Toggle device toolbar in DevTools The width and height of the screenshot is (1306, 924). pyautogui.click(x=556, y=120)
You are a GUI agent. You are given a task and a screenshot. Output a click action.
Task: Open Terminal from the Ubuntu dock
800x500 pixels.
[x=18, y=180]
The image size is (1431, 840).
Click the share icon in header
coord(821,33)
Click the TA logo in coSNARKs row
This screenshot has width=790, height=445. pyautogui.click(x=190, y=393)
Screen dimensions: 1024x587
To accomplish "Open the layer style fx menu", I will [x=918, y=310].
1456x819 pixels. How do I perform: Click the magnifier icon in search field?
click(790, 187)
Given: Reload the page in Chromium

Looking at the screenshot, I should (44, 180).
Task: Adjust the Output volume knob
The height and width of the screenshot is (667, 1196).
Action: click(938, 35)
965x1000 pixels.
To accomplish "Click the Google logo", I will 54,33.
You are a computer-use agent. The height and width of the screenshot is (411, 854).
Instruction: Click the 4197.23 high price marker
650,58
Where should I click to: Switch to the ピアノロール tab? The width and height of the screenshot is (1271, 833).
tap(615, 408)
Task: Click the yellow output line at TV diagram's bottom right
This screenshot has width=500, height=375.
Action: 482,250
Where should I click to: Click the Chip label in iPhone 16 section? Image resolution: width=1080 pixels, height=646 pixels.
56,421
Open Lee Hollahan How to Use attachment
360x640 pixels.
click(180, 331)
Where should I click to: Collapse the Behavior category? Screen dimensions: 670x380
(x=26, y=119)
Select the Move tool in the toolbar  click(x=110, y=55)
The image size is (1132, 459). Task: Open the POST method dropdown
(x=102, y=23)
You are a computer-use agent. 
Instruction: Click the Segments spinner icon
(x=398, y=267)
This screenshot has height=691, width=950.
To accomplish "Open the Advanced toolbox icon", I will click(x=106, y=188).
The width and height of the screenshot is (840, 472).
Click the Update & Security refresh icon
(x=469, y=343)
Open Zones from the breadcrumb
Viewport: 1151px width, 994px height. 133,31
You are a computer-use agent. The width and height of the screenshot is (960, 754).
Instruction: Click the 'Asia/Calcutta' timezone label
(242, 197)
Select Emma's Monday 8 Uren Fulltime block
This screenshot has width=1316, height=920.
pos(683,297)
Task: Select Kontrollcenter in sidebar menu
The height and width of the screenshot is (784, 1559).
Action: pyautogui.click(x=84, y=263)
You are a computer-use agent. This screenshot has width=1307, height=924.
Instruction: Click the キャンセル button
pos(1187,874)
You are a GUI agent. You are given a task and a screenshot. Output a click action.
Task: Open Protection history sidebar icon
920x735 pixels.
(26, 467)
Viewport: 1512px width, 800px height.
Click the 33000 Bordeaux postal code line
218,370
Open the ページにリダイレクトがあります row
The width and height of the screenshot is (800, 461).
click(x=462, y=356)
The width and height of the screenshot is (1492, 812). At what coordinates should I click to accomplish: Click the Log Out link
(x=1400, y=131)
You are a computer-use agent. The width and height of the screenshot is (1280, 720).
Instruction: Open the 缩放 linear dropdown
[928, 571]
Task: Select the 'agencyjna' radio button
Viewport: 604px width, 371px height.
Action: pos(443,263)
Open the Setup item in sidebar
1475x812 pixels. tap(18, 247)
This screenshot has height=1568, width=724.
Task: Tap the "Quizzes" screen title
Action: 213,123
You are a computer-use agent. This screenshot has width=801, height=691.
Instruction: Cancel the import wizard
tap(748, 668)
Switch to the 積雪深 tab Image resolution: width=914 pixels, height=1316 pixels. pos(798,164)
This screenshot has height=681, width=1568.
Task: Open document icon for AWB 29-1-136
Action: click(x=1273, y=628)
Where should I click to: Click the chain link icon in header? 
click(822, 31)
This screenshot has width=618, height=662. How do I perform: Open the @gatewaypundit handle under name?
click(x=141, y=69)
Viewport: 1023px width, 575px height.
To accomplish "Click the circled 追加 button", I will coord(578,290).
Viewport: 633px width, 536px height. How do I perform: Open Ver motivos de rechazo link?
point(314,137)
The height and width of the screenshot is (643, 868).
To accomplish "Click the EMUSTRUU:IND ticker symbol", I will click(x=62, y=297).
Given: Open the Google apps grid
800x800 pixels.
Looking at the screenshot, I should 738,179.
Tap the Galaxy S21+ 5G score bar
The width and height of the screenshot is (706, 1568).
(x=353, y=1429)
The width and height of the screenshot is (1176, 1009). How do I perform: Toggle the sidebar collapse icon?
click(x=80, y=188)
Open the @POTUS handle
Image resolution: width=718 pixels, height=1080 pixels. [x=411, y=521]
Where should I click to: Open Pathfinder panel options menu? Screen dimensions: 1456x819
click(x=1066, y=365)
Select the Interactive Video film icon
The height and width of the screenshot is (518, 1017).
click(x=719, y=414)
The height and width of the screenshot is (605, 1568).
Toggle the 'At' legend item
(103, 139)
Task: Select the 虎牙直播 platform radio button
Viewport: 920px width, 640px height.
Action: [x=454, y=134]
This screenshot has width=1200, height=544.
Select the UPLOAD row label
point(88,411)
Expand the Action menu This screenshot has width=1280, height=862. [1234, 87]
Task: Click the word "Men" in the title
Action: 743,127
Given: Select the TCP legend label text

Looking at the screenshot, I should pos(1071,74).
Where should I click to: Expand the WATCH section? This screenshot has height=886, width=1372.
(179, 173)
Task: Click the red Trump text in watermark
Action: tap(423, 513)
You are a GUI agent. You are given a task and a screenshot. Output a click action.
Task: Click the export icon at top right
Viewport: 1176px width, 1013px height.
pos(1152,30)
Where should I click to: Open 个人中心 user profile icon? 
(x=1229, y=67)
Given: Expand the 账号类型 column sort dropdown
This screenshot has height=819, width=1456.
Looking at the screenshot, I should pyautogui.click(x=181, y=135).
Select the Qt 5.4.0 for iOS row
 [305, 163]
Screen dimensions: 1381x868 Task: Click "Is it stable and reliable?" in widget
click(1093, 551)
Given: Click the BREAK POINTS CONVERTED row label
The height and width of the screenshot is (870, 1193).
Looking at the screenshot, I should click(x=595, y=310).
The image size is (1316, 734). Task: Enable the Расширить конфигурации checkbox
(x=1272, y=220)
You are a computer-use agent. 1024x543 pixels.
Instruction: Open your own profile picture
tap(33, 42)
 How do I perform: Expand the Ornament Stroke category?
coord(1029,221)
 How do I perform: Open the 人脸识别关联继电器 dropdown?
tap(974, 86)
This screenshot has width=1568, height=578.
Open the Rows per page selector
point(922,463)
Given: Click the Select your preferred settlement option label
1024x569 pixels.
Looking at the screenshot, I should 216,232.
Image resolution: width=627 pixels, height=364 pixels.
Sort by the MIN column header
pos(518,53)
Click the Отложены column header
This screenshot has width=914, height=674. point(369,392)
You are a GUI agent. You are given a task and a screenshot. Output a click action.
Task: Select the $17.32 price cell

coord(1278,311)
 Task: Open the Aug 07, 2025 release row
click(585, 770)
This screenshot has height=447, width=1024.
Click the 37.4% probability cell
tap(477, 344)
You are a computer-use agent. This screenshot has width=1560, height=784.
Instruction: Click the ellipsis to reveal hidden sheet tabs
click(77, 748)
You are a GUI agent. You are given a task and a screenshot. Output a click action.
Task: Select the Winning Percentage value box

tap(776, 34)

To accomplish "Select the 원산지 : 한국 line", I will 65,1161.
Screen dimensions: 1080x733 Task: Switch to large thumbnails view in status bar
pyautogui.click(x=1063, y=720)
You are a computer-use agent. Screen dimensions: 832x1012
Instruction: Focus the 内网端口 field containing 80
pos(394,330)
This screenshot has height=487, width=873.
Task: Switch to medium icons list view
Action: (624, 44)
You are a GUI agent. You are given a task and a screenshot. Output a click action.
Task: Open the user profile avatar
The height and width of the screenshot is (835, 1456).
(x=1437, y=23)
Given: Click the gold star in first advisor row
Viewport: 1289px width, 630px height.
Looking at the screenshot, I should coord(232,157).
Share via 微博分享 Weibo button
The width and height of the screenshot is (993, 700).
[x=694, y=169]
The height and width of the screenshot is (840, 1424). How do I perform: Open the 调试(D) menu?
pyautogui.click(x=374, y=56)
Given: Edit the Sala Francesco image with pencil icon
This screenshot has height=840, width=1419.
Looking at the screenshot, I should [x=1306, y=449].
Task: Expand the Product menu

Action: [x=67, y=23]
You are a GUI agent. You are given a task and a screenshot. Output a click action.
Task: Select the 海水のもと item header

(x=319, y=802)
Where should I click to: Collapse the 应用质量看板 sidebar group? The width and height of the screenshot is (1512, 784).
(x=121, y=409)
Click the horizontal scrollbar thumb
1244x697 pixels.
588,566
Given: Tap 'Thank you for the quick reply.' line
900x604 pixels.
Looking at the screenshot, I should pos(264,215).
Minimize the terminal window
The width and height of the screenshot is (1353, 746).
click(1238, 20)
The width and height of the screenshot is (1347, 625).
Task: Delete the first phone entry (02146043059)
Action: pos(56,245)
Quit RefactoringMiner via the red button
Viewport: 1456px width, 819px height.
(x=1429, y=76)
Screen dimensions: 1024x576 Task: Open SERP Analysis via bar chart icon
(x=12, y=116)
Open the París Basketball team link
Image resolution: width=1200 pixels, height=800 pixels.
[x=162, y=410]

* [WHAT IS NEEDED]: Please give the lines between the one holding "Given: Click the gold" and the one holding "(x=319, y=802)", inclusive, again, renaming "pencil icon" to "edit icon" and leaving all else unchanged.

* [RESPONSE TO THE TASK]:
Given: Click the gold star in first advisor row
Viewport: 1289px width, 630px height.
Looking at the screenshot, I should coord(232,157).
Share via 微博分享 Weibo button
The width and height of the screenshot is (993, 700).
[x=694, y=169]
The height and width of the screenshot is (840, 1424). How do I perform: Open the 调试(D) menu?
pyautogui.click(x=374, y=56)
Given: Edit the Sala Francesco image with edit icon
This screenshot has height=840, width=1419.
Looking at the screenshot, I should [x=1306, y=449].
Task: Expand the Product menu

Action: [x=67, y=23]
You are a GUI agent. You are given a task and a screenshot. Output a click action.
Task: Select the 海水のもと item header

(x=319, y=802)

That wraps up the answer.